**PROVIDED MATERIAL:**
• • • • •
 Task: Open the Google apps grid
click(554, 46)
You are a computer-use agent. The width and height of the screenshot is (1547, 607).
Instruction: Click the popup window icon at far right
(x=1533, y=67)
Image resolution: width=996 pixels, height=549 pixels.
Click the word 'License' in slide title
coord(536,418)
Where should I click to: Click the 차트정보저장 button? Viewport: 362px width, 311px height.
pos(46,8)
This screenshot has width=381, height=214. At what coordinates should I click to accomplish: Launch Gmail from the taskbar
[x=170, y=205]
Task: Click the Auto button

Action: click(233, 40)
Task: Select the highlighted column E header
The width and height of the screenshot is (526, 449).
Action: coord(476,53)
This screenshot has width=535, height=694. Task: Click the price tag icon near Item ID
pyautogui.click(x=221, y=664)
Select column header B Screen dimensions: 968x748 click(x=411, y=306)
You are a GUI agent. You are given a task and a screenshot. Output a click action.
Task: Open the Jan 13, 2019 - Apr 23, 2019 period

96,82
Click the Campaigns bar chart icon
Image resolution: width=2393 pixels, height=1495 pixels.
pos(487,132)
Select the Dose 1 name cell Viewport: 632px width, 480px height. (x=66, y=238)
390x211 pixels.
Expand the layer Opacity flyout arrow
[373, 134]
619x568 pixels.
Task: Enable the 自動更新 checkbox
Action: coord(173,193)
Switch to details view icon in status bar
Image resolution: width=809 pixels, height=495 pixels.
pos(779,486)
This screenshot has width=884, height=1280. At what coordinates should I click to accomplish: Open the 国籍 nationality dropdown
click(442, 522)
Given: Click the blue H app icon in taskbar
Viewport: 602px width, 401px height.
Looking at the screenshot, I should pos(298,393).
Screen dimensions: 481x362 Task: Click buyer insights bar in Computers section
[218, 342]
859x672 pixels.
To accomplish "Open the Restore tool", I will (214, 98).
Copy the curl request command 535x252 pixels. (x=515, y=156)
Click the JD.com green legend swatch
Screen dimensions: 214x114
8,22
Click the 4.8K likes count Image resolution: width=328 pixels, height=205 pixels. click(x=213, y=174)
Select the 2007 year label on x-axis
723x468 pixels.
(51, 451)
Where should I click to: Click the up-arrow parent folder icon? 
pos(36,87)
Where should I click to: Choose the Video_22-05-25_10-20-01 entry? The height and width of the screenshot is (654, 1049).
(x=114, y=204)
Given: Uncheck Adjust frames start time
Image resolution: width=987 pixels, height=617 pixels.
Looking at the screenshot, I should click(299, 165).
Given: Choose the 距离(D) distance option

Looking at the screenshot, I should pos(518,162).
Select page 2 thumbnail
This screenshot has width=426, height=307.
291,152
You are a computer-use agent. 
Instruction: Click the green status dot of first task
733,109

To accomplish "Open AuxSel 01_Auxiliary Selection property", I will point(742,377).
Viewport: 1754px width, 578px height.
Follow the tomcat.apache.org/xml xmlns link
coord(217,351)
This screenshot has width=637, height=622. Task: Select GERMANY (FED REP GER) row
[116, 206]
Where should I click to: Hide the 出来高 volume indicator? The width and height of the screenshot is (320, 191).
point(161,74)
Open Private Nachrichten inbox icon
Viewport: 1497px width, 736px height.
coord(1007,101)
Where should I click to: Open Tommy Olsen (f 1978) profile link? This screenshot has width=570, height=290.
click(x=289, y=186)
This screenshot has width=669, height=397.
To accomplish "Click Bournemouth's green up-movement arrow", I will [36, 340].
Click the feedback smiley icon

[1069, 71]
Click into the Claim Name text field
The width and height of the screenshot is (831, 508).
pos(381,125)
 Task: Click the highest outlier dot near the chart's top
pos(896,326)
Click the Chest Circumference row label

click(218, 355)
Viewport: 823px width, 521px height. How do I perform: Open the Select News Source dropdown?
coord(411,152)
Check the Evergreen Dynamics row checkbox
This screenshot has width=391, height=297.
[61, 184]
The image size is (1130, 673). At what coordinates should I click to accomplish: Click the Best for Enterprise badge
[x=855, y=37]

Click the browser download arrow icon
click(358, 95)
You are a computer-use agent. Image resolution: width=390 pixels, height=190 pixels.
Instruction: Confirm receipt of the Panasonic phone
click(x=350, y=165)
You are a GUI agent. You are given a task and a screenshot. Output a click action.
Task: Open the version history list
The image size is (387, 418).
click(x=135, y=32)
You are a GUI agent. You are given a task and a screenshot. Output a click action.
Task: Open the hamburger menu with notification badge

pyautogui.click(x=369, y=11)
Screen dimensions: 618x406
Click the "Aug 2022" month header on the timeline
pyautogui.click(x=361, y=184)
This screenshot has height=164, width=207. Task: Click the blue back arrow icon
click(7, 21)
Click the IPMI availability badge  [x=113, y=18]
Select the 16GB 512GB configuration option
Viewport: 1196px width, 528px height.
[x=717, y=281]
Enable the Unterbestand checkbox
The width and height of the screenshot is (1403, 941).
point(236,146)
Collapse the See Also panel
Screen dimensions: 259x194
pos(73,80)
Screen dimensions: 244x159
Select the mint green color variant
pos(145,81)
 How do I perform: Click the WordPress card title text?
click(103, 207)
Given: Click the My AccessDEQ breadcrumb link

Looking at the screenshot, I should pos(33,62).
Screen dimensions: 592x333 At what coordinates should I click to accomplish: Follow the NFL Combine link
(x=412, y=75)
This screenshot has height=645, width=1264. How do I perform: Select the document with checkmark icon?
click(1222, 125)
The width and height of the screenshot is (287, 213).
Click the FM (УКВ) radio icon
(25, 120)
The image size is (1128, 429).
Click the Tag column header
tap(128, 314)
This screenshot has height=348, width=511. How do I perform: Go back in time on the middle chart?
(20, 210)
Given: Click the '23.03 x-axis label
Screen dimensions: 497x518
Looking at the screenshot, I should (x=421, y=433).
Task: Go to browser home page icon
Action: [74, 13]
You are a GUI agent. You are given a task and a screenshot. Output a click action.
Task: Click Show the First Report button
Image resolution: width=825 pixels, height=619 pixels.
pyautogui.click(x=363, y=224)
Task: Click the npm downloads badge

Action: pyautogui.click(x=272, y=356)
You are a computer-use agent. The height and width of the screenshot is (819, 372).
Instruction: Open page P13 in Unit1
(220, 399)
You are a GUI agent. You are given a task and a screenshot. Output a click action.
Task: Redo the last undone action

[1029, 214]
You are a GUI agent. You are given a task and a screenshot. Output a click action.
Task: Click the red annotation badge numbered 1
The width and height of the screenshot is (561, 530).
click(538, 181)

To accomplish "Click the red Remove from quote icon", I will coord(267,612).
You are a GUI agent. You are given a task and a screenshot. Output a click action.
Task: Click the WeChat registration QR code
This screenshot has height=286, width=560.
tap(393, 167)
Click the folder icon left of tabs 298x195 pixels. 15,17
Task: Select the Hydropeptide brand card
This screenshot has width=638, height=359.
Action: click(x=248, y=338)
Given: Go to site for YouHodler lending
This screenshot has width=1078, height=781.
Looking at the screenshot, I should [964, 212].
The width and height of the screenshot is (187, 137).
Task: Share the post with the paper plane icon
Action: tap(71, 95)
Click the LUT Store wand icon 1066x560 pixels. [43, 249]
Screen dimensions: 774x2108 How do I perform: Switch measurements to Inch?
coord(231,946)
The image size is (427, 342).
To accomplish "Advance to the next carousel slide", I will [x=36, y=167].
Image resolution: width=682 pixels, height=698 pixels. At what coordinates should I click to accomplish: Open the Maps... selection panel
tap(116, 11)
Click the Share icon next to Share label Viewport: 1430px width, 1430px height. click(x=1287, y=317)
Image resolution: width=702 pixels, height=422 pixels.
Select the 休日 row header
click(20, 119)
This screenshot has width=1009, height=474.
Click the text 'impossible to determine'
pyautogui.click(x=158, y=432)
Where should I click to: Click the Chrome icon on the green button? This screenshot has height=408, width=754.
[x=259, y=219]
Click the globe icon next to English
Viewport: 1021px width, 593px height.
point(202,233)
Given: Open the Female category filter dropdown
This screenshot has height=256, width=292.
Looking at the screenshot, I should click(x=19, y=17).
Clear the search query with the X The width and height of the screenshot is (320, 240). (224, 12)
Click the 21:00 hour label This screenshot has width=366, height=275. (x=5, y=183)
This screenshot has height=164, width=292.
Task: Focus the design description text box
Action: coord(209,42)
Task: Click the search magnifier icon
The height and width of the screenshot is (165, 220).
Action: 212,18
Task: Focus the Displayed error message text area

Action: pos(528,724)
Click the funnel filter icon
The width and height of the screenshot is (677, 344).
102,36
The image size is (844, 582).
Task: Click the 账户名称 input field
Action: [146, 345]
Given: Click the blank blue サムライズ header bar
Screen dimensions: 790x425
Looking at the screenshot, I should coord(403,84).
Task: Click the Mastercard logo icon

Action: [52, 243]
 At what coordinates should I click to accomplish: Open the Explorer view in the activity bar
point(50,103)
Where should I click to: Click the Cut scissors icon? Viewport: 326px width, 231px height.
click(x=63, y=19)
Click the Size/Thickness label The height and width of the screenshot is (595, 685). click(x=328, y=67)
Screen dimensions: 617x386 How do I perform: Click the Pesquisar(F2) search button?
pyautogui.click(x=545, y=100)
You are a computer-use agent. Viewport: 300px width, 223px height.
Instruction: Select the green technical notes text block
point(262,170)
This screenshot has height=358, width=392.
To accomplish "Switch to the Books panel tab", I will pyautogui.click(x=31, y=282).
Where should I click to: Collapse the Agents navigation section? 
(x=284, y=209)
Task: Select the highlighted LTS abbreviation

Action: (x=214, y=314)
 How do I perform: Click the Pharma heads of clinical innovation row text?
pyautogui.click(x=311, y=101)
• • • • •
**REQUIREMENT:**
Starting from the line that contains "Click the Size/Thickness", reproduce each line of the data exactly through the last one.

**RESULT OF THIS EXERCISE:**
Click the Size/Thickness label The height and width of the screenshot is (595, 685). click(x=328, y=67)
Screen dimensions: 617x386 How do I perform: Click the Pesquisar(F2) search button?
pyautogui.click(x=545, y=100)
You are a computer-use agent. Viewport: 300px width, 223px height.
Instruction: Select the green technical notes text block
point(262,170)
This screenshot has height=358, width=392.
To accomplish "Switch to the Books panel tab", I will pyautogui.click(x=31, y=282).
Where should I click to: Collapse the Agents navigation section? 
(x=284, y=209)
Task: Select the highlighted LTS abbreviation

Action: (x=214, y=314)
 How do I perform: Click the Pharma heads of clinical innovation row text?
pyautogui.click(x=311, y=101)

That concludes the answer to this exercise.